**Problem details**
Copy each line of the following data that contains "name".

**Data for the task**
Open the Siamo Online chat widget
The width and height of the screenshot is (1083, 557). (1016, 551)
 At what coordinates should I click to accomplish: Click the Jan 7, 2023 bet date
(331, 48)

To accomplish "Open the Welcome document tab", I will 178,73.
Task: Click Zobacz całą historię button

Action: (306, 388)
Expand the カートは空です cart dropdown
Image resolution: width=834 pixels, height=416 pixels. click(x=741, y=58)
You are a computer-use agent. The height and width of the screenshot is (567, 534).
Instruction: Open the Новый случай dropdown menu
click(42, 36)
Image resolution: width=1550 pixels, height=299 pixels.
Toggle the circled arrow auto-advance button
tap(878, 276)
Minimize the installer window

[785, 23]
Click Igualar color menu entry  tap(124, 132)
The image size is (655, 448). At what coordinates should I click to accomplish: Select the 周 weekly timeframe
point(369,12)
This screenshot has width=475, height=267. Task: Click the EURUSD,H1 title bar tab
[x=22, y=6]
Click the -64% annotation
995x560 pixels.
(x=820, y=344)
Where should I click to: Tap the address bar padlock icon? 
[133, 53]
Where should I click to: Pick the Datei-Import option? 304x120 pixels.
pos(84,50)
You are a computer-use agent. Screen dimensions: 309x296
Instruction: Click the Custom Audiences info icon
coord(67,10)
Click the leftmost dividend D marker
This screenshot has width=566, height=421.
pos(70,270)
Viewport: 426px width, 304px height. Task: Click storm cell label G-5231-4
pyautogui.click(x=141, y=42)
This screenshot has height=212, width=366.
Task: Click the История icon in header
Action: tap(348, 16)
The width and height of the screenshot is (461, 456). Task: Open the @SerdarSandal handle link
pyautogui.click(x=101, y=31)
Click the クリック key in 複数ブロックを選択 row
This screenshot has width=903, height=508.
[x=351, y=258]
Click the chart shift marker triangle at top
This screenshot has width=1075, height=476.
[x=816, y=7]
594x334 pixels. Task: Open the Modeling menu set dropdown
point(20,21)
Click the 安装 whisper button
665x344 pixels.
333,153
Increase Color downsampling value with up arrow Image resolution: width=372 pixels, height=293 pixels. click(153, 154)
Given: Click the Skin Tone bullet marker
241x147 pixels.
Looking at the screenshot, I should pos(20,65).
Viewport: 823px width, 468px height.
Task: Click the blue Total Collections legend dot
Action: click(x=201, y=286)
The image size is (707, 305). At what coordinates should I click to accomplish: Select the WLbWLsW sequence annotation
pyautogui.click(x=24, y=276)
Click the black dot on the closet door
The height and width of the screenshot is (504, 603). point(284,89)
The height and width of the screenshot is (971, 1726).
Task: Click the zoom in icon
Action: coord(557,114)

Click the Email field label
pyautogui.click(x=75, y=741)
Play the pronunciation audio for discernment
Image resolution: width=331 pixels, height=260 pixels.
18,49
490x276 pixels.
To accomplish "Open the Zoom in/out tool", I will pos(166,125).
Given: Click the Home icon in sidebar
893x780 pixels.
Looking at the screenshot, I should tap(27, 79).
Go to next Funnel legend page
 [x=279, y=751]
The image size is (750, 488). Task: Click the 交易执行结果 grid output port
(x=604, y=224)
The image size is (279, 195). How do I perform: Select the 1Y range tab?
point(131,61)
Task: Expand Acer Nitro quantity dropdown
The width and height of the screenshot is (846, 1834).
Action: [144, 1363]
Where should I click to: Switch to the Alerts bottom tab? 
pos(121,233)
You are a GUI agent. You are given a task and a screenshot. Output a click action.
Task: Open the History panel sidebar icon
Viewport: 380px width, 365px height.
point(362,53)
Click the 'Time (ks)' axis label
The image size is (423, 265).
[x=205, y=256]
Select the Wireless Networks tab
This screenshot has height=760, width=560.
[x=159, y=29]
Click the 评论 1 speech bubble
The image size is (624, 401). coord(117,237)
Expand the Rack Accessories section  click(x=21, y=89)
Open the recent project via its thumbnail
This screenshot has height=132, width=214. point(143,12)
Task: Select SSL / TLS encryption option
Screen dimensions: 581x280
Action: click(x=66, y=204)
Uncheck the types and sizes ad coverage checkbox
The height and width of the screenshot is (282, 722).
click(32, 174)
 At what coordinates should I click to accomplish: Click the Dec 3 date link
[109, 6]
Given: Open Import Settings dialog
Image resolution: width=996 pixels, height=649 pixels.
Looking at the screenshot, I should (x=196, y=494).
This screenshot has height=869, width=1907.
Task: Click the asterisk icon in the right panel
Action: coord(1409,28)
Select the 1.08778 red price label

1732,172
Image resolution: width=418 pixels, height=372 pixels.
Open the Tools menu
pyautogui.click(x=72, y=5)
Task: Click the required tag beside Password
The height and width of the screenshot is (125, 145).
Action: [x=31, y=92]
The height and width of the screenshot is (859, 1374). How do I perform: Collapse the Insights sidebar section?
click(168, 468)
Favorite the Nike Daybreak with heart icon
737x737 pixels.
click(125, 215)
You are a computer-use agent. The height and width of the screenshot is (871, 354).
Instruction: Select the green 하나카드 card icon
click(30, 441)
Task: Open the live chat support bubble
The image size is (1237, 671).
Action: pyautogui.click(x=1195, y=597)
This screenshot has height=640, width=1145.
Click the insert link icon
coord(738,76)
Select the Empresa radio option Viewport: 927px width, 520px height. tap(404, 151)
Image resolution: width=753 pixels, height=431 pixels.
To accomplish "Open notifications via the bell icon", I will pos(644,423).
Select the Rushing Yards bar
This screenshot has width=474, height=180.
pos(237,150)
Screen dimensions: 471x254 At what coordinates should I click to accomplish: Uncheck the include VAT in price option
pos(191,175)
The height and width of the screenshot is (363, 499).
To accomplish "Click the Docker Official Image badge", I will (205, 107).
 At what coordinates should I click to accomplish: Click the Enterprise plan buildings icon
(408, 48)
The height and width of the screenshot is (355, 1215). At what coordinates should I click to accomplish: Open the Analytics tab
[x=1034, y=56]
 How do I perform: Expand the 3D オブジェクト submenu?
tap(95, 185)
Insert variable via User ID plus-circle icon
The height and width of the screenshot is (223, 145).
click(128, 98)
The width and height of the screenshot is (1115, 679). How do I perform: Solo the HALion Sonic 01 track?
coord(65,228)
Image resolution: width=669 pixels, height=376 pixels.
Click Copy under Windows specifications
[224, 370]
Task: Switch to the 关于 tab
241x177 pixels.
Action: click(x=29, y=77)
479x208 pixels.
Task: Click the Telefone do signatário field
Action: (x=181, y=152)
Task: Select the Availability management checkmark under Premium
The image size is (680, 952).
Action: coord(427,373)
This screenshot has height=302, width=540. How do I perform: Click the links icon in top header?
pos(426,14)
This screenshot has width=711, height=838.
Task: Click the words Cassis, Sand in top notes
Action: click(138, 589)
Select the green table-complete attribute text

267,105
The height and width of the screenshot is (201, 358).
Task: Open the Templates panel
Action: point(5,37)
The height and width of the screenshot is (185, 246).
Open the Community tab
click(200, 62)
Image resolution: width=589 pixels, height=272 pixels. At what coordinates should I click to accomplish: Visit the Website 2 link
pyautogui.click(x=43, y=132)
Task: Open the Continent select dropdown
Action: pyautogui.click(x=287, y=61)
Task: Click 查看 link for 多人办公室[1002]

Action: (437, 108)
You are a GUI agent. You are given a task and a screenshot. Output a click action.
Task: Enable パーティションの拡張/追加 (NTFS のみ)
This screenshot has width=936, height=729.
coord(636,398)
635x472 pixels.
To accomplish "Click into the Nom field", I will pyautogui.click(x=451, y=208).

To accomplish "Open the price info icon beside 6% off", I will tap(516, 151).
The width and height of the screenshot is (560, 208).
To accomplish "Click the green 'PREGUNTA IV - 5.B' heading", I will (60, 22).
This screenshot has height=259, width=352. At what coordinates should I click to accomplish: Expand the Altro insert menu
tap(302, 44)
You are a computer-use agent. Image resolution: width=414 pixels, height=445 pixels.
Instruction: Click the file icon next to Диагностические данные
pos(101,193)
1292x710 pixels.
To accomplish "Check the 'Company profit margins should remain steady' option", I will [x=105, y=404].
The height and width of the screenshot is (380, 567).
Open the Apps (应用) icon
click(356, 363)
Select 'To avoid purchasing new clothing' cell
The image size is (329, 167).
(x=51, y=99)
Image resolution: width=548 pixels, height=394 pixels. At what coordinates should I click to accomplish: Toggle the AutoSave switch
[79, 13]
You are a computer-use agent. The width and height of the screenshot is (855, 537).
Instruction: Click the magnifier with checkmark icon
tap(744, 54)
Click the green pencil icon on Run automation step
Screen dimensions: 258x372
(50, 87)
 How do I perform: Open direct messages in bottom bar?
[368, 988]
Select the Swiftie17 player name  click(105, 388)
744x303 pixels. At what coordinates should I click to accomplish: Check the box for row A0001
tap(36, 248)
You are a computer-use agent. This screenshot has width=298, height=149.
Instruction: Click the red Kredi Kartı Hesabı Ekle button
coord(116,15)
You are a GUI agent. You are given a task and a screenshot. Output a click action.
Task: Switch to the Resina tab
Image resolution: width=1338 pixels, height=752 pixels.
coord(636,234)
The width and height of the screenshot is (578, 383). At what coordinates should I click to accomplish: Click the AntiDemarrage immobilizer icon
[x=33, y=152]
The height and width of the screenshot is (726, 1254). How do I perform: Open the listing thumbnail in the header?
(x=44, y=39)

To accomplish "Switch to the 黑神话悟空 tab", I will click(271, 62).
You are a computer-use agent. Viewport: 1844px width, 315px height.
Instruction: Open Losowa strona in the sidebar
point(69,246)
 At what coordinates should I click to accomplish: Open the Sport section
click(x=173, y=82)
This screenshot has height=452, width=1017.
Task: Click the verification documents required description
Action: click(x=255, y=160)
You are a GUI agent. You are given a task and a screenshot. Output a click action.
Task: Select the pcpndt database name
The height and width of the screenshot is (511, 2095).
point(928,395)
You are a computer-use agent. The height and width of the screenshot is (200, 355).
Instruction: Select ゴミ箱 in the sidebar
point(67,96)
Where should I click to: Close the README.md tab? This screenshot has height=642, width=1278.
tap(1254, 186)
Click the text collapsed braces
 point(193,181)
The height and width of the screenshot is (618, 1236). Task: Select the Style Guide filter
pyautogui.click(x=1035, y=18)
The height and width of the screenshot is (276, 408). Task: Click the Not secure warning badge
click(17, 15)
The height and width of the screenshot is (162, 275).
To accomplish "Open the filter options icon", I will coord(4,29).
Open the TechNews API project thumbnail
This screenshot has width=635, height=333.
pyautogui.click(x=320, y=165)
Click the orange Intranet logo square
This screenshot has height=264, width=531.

**Result for this task**
Select the Swiftie17 player name  click(105, 388)
Task: Select the pcpndt database name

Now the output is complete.